Yes, you can perform a 1035 exchange from a life insurance policy to an annuity. This IRS provision allows for the tax-free transfer of cash value from one eligible product to another.

What is a 1035 Exchange?

A 1035 exchange is named after Section 1035 of the U.S. Internal Revenue Code. It permits policyholders to swap certain insurance products without triggering an immediate tax liability on any investment gains.

Why Exchange Life Insurance for an Annuity?

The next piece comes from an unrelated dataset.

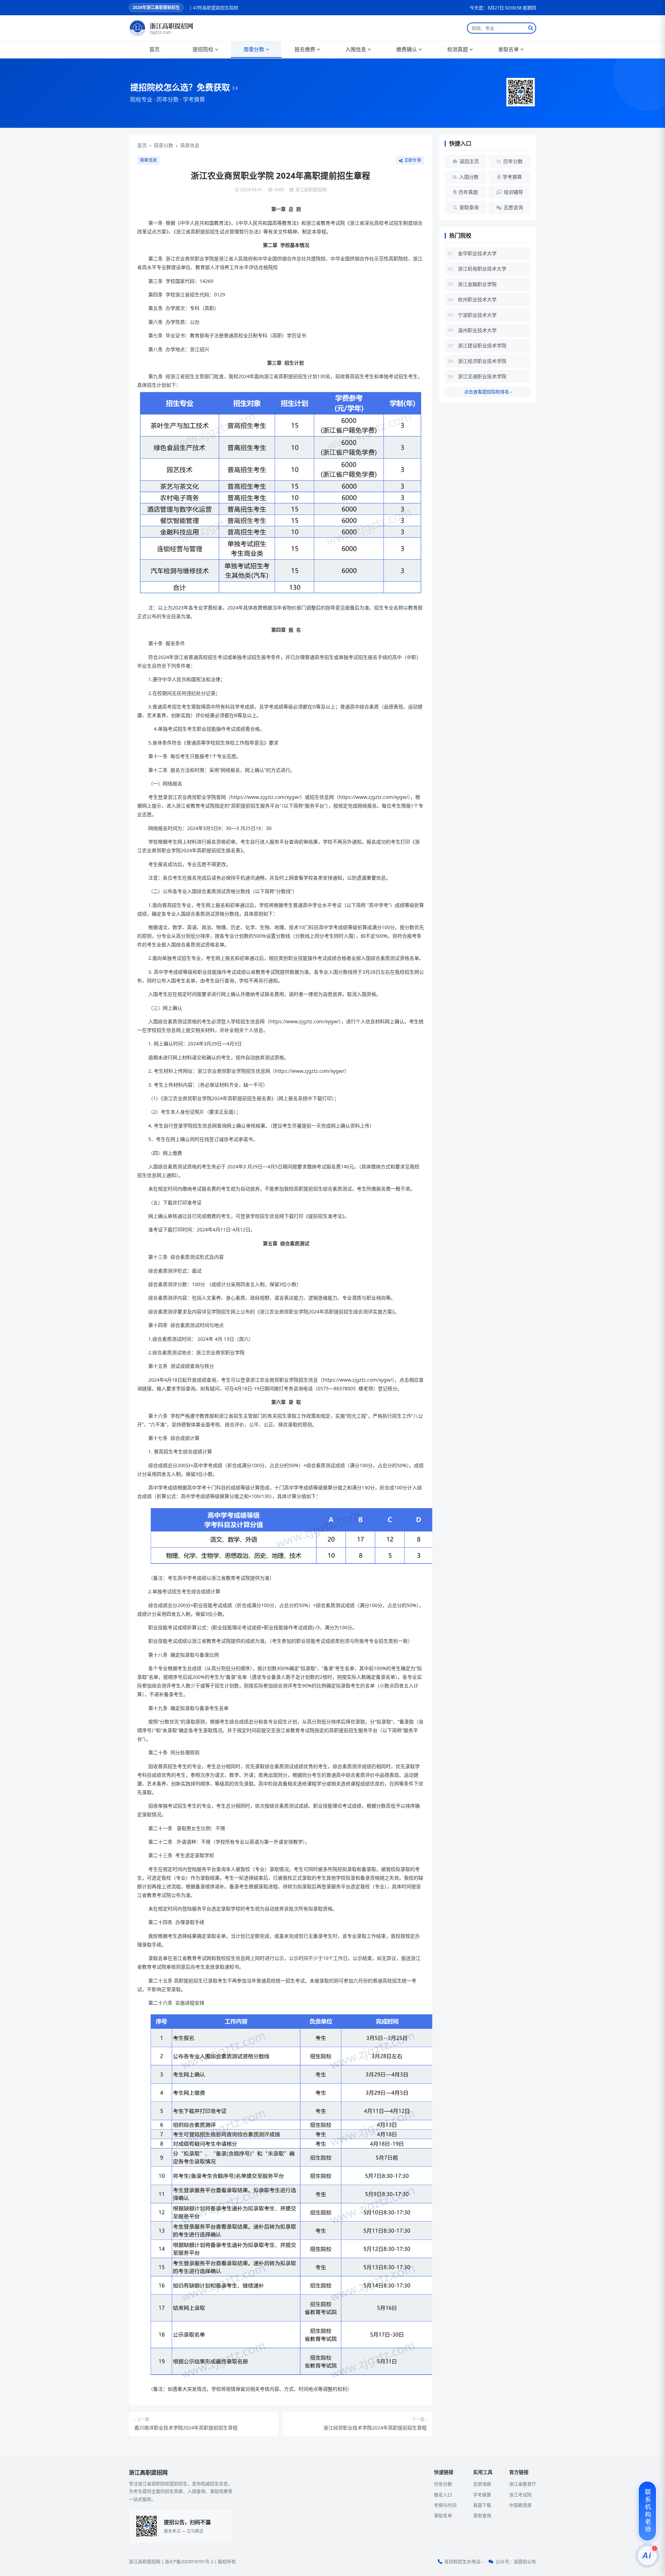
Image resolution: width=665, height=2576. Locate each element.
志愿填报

Common reasons for this exchange include a shift in financial goals from death benefit protection to generating guaranteed retirement income. Other motivations are:

  • Dissatisfaction with a current policy's performance or cost
  • A desire to stop paying life insurance premiums
  • Consolidating assets for simplified management

What are the Key Rules and Requirements?

To be valid, the exchange must meet specific IRS criteria:

Parties InvolvedThe transfer must be directly from the insurance company to the annuity provider.
Policy TypeThe exchange must be from a life insurance policy to an annuity contract.
OwnershipThe same person or entity must be the owner of both contracts.
Basis TransferYour investment basis (the amount already taxed) carries over to the new annuity.

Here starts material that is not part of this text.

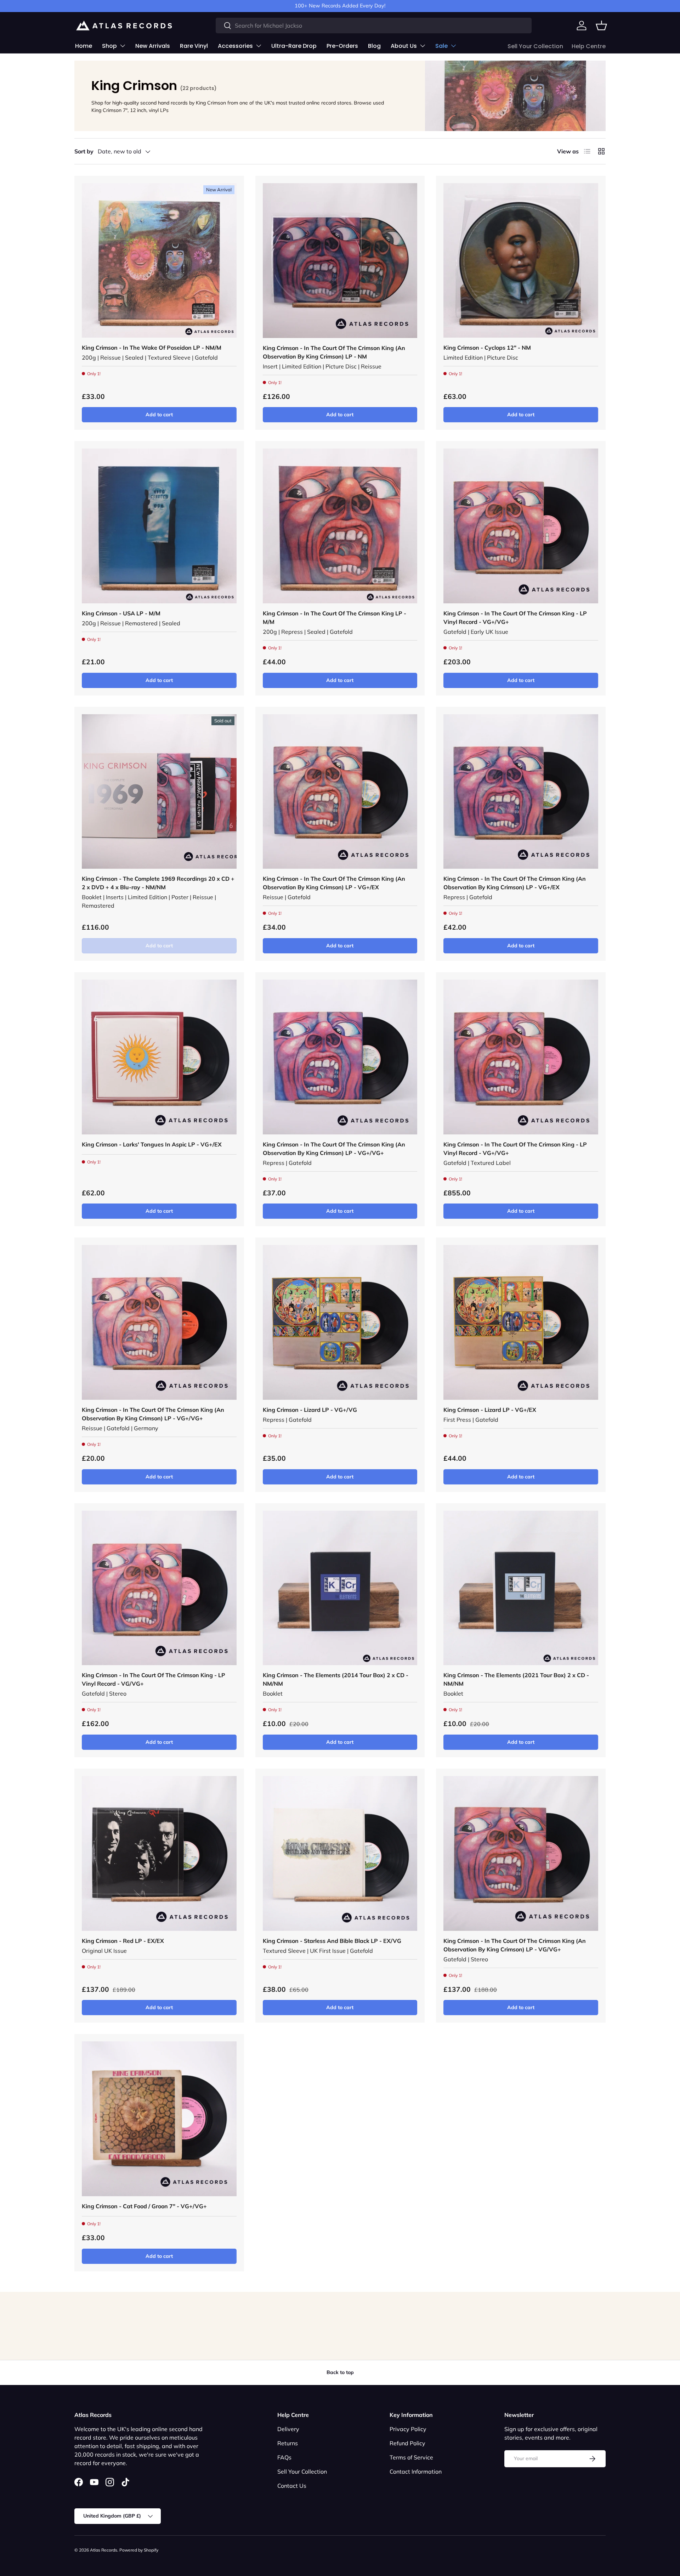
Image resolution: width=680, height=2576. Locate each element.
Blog (374, 46)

What are the Potential Drawbacks?

  • Surrender charges from your existing life insurance policy may apply.
  • You permanently forfeit the death benefit protection.
  • The exchange is typically irreversible once completed.

What Steps Should You Take?

  1. Consult with a qualified financial advisor and tax professional.
  2. Contact the annuity company to initiate the exchange process.
  3. Do not receive the funds personally; the companies must handle the transfer directly.